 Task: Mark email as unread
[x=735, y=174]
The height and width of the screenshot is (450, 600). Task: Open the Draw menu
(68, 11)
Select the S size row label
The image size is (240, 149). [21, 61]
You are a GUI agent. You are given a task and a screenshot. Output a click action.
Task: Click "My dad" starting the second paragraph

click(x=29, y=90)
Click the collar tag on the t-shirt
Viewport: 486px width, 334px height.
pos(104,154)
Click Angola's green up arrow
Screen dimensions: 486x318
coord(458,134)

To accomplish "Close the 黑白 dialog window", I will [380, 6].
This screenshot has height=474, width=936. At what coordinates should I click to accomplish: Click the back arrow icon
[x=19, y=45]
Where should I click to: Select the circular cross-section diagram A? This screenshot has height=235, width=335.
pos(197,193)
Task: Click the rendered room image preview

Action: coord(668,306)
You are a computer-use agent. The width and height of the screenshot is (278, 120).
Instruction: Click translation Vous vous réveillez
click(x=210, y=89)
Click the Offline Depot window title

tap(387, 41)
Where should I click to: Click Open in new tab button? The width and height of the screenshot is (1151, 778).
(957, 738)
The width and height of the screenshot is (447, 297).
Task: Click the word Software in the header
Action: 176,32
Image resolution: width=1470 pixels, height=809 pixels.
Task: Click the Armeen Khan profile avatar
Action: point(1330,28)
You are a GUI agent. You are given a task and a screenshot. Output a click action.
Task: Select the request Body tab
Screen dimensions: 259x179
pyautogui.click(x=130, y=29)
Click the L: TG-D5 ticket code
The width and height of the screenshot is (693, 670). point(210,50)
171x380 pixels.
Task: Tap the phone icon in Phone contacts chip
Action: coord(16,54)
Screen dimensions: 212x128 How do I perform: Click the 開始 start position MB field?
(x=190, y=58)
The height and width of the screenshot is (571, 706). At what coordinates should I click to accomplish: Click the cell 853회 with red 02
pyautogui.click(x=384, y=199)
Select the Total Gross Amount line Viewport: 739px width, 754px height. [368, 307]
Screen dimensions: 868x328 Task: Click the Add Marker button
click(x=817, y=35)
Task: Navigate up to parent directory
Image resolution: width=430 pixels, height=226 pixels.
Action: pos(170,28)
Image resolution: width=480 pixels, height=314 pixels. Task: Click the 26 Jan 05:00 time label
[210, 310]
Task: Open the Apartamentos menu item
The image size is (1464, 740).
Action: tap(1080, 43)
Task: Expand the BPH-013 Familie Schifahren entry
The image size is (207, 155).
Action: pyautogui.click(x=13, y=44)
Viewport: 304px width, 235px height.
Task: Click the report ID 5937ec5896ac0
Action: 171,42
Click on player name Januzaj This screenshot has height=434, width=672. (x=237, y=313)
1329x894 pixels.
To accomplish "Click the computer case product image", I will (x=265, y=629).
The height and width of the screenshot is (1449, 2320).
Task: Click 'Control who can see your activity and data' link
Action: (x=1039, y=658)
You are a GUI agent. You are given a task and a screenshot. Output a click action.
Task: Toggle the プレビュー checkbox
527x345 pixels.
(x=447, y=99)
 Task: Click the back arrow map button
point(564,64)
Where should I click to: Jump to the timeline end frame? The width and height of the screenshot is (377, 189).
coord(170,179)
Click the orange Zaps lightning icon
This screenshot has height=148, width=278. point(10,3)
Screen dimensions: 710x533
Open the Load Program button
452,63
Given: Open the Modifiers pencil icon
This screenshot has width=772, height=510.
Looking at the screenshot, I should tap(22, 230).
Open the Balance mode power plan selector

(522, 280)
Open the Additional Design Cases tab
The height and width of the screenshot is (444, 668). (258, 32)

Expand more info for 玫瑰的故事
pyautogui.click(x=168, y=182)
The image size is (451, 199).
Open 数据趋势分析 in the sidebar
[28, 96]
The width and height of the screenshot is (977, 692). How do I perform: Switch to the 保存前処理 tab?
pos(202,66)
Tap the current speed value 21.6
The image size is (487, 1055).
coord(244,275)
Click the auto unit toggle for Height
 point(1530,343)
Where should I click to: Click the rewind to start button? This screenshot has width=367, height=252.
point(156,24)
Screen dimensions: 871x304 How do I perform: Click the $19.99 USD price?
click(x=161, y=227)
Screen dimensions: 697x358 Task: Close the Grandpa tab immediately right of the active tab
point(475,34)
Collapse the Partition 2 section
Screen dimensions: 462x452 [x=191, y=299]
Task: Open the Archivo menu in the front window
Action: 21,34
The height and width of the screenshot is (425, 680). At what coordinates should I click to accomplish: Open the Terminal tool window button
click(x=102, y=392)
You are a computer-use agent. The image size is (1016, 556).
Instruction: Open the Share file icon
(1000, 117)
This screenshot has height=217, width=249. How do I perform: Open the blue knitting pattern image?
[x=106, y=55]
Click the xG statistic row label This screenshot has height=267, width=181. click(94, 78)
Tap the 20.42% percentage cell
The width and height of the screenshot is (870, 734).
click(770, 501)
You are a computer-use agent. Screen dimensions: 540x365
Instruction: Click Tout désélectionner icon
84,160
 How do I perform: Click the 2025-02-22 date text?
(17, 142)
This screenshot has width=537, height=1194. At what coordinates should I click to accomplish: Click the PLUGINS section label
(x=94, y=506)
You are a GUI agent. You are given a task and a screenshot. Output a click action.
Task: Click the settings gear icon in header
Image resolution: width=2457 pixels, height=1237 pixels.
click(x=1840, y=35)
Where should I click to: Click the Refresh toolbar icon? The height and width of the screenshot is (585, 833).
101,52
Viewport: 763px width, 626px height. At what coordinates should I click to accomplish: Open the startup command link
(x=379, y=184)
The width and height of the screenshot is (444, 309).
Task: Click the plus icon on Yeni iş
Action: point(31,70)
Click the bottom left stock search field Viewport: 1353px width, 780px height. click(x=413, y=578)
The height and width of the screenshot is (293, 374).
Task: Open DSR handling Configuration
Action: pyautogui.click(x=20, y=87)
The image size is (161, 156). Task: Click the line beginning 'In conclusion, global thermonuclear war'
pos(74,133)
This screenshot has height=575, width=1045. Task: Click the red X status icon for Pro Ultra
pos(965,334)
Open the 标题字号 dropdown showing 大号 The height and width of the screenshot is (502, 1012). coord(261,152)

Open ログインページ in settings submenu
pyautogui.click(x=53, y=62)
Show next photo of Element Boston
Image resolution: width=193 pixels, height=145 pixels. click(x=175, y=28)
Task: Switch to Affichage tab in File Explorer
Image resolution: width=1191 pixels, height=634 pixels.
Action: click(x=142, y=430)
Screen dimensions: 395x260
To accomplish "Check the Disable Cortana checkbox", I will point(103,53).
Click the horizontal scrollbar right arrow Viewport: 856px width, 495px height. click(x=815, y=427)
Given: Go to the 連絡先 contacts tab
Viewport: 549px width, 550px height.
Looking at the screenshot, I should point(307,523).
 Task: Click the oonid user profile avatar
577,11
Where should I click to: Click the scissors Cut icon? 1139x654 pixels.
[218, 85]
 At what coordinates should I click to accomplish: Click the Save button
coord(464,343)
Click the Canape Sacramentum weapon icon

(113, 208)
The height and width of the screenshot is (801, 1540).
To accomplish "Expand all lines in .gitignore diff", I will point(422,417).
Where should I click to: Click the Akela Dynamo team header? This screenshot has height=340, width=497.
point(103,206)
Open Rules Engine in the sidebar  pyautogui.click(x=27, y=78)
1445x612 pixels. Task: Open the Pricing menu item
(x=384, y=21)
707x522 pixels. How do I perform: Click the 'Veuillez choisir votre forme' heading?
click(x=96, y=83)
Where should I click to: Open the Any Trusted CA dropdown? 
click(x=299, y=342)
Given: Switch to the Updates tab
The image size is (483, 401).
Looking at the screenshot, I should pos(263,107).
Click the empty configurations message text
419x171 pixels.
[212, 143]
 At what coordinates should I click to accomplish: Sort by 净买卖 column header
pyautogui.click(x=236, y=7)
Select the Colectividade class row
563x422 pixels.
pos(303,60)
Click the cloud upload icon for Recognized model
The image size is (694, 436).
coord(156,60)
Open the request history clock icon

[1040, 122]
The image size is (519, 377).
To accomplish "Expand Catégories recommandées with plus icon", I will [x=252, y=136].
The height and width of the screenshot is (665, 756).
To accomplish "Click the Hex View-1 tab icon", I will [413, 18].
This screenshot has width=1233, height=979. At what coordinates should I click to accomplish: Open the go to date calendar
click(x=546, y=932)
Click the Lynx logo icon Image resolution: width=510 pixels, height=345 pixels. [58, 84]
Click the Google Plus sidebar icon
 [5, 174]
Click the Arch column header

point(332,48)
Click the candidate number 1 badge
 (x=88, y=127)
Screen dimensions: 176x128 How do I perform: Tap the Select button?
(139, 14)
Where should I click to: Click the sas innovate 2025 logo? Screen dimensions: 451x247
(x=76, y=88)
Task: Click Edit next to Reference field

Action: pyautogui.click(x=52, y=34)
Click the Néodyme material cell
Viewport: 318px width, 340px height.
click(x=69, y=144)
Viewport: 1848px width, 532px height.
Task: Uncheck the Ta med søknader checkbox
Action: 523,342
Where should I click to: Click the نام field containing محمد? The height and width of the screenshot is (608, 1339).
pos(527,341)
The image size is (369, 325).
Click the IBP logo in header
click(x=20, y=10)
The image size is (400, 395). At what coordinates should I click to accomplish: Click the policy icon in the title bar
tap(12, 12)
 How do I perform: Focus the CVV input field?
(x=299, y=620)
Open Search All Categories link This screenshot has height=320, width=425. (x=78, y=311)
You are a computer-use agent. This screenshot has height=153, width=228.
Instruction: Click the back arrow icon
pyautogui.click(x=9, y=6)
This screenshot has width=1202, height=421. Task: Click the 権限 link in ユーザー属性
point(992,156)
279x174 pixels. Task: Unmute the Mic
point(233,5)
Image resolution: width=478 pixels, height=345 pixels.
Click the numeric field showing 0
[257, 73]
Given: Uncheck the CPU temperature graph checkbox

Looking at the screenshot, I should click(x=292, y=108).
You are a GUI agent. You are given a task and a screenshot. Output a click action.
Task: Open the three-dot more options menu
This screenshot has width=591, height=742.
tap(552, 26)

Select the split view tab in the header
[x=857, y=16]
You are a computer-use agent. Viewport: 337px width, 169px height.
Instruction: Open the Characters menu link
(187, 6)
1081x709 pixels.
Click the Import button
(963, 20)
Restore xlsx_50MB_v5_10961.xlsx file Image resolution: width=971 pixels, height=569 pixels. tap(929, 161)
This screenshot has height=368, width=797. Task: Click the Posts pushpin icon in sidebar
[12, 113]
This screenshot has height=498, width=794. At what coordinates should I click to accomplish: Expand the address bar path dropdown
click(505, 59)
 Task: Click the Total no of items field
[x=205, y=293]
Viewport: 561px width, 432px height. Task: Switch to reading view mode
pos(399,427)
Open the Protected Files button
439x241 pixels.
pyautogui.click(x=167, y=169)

Task to carry out:
With the line containing "1081x709 pixels." as the first and the last line of the records as the final one, print exactly the lines in that span.

Output:
1081x709 pixels.
Click the Import button
(963, 20)
Restore xlsx_50MB_v5_10961.xlsx file Image resolution: width=971 pixels, height=569 pixels. tap(929, 161)
This screenshot has height=368, width=797. Task: Click the Posts pushpin icon in sidebar
[12, 113]
This screenshot has height=498, width=794. At what coordinates should I click to accomplish: Expand the address bar path dropdown
click(505, 59)
 Task: Click the Total no of items field
[x=205, y=293]
Viewport: 561px width, 432px height. Task: Switch to reading view mode
pos(399,427)
Open the Protected Files button
439x241 pixels.
pyautogui.click(x=167, y=169)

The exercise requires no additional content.